Le succès provisoire des démagogues me paraît avant tout une invitation à la modernisation de la droite et de la gauche classiques : une modernisation souhaitable et possible. Considérons quelques exemples simples. En économie par exemple, il est consternant que nos écoles n’enseignent pas aux enfants (et à leurs professeurs) la science économique en même temps que toutes les autres sciences : ce qui éviterait aux démagogues de tous les pays de laisser croire aux plus démunis qu’ils sont les victimes d’une « austérité » imposée par l’Allemagne. De même que la Terre tourne autour du Soleil et pas l’inverse, chacun devrait apprendre que seules les entreprises créent des emplois, que l’État dépensier détruit la croissance, que trop d’aides sociales suscitent dépendance et chômage, que la création arbitraire de monnaie (y compris par la Banque centrale européenne) ne remplace pas l’innovation.

Pareillement, les programmes scolaires, comme les discours publics, devraient incessamment rappeler combien l’Union européenne est un véritable miracle historique auquel nous devons, chaque jour, la paix entre nos nations, la liberté de voyager sans encombre, la baisse des prix grâce à la concurrence imposée par la Commission de Bruxelles, la protection de nos libertés grâce à la Cour de Justice européenne et une monnaie, l’Euro, qui garde sa valeur parce qu’elle échappe à la mauvaise gestion et à la démagogie nationaliste. Ce bonheur européen n’est plus guère apprécié que par les anciens qui se souviennent de la guerre et de l’inflation d’après-guerre ; pour les autres, l’Europe est tellement évidente qu’ils en ignorent les vertus, ce qui autorise à la mépriser.

Dans la Grèce ancienne, le meilleur orateur sur l’agora emportait l’adhésion de la majorité. Les temps modernes ne sont pas tellement différents : nos démagogues se révèlent excellents conteurs. Il appartient donc aux démocrates de devenir des narrateurs moins ennuyeux, plus persuasifs. Les démagogues ont leur utilité s’ils nous éveillent de notre torpeur, idées reçues et autosatisfaction ; ils ne deviennent dangereux que si nous restons bêtement silencieux. Il ne serait pas interdit aux démocrates, de surcroît, de manifester quelque imagination : les bons auteurs libéraux, depuis des décennies, ont offert des solutions innovantes sur la manière de gérer les aides sociales, l’éducation, le logement accessible pour tous, le plein emploi, la santé publique, en y introduisant plus d’esprit d’entreprise, plus de concurrence, plus d’initiative et de responsabilité personnelle.

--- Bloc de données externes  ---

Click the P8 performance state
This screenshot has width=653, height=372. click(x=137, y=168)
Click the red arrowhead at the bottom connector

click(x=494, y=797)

Cette boîte à outils et à idées, à disposition et sans frais, il est grand temps d’y puiser pour reprendre l’initiative de la narration créative. Sans esprit de parti, je regrette que la boîte à outils des socialistes soit vide : ce qui appauvrit le débat. « Quand la démocratie est en péril, disait Friedrich Hayek, il est temps de proposer des utopies alternatives ». Ce temps, c’est tout de suite.